▶ **STATED GOAL**: Transcribe the part of the forum thread below about the quadcopter fly-away, starting with "After more than" and going on through "for Knobthorn trees.".

After more than two hundred flights with my APM2 equipped quad, today, in the remotest of possible locations my quad failed to respond and attempted to fly away by itself! All I can say is thank goodness for Knobthorn trees.

I wanted to get some video of the area but didn't have my small cam with me so I attached my Galaxy Smartphone to the front of the quad, I have done this before and know that the video won't be that great (lots of jello) but will at least give an idea of the scenery. I waited for satellite lock and then hand launched (too much dust on the ground) just in front of where I was standing, I went slowly up to about 20m, hoverered then did a 180deg pirouette and slowly started descending back towards my position.

When the quad was about 3m from me and 2m off the ground I throttled up to stop the descent which was fine but now the quad was drifting forward slowly so I tried to tilt it backwards... suddenly I had that sickening realization that it wasn't responding, I wiggled the sticks...NOTHING!. I ran towards it but it was still drifting forward and climbing very slowly, now at about 2.5m. It continued very calmly and smoothly and I briefly considered throwing the only thing in hand (my transmitter) at it to try bring it down, but it flew on until it collided with a Knobthron tree at about 4m high.

3 motors were jammed by branches but one was still spinning away calmly. I wasn't... I was able to run to the nearby parked pickup and drive under the tree, reach up to unplug the battery and then get the quad down.

I have read the horror stories of fly-aways but one naturally never expects it to 'happen to me'.

- My radio is a tried and tested two year old Hitec Aurora 9 which has one of the most robust AFHSS 2.4GHz systems. The quad was 3m from me when it happened!

- My failsafe is setup correctly and double-tested, with the throttle channel going to 900ms on event of signal loss.

- All four my SS 30A ESC's (2A BEC) power the APM2 (each tested 0.09v of each other) effectively quadrupling the current capacity. I've never had a suggestion of a brownout.

So what happened? I don't know, I can't see anything definative in the logs (attached). If someone has any ideas I'd be very grateful!

As for now my faith in APM2 has been shattered, like an old friend you can no longer trust.

Views: 4334

Attachments:

Reply to This

Replies to This Discussion

Graham, so you're saying that if you remove power from the Rx, the PPM Encoder does the proper failsafe.  But if you pull the signal wires, then it flatlines...  But I guess you're talking about all 4 of those wires coming out, but you must be leaving wires 5-8 connected?

Sounds like a practical impossibility.

So as Randy says, if the PPM Encoder failed, but how?  

Back to the EMF blasting theory, is it possible for strong radiation to corrupt the processor?

Sorry, just double checked, pulling 1-4 out produces flatlines, pulling 5 out triggers failsafe (there's no 6-8).

But I have not been able to reproduce the same flatlines shown in the crash log.

Why does the APM need to be connected to look at a log? I would guess it is so it knows which version of AruPilot you are running. Can this information be determined from the log? thx

Not sure, whatever came on the board. As to digging deeper I think that's beyond my skill level and/or pay grade. Sorry.

▶ **DATA PROVIDED**:

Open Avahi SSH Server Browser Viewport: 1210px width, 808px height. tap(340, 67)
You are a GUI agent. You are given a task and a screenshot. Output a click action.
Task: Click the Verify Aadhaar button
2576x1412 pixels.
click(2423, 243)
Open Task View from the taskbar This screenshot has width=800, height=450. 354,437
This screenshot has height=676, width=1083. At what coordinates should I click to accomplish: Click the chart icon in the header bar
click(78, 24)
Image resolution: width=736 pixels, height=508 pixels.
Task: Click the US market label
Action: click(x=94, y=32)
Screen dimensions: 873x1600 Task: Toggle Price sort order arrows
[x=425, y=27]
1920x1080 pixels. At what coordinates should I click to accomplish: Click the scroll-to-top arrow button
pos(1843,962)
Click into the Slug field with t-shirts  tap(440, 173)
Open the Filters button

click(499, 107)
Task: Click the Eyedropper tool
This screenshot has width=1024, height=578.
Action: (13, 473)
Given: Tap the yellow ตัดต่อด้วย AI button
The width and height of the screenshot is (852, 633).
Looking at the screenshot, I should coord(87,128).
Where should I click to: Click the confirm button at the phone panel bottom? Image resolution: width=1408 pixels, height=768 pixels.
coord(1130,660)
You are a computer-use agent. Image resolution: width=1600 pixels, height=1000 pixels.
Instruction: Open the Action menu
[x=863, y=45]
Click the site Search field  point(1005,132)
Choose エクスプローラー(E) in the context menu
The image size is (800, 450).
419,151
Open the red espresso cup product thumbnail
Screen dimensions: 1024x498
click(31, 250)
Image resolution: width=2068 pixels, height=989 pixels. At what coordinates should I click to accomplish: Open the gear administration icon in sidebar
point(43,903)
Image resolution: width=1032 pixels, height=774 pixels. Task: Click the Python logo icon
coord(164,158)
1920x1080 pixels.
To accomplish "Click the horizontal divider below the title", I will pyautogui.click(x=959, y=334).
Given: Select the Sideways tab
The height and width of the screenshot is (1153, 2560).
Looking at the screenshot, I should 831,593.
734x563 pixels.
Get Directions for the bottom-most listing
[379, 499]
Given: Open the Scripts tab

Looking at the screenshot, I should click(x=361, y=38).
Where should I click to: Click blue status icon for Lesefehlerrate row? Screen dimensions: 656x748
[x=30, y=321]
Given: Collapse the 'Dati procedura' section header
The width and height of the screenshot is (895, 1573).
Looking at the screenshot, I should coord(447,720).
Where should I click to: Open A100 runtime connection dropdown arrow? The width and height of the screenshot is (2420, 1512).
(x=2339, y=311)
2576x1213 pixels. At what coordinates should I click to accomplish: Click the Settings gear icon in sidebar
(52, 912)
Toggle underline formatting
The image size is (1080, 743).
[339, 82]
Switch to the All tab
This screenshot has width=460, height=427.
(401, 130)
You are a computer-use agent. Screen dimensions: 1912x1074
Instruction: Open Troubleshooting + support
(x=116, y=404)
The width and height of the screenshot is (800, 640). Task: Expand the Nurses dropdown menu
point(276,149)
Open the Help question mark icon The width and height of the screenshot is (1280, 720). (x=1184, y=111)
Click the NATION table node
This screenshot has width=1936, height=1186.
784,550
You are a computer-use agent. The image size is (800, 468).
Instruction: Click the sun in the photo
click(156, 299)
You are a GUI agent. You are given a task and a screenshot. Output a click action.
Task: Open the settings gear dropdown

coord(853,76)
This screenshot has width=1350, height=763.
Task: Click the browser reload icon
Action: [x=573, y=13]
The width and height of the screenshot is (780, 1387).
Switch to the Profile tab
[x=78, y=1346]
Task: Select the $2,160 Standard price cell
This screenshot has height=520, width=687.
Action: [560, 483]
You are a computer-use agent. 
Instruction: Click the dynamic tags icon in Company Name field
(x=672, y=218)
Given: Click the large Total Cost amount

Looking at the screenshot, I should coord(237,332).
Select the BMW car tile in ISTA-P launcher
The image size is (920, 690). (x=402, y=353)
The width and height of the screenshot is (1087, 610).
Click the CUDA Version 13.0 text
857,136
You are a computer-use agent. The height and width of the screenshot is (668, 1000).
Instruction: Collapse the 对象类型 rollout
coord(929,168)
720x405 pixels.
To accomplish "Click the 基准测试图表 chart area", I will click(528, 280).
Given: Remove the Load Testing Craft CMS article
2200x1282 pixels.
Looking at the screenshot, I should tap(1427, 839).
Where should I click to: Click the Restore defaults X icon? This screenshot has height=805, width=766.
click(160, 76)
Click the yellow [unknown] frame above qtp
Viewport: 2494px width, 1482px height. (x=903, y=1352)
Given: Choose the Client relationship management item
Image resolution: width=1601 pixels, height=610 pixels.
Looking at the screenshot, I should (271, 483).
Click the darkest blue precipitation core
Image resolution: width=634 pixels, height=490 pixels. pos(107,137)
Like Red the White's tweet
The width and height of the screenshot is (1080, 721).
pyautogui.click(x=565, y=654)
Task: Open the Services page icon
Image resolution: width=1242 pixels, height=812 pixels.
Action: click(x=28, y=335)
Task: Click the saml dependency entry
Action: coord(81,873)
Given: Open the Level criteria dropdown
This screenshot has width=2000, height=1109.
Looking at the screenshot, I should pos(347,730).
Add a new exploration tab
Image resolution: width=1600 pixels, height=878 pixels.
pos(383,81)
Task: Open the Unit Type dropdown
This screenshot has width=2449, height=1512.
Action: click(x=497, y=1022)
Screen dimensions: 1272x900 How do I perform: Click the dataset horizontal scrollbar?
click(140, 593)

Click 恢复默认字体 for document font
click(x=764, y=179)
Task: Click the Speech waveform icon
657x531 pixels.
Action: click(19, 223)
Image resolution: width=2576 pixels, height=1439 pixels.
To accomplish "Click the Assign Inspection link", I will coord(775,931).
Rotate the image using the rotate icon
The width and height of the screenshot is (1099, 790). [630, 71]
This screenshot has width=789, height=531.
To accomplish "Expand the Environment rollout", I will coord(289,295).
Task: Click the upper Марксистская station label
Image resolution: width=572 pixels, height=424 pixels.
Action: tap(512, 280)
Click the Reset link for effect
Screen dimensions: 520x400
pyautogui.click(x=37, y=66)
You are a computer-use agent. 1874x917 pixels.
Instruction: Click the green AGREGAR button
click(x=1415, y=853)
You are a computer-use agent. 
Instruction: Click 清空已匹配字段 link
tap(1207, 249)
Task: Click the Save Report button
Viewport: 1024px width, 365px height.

▶ **RESULT FOR THIS TASK**:
After more than two hundred flights with my APM2 equipped quad, today, in the remotest of possible locations my quad failed to respond and attempted to fly away by itself! All I can say is thank goodness for Knobthorn trees.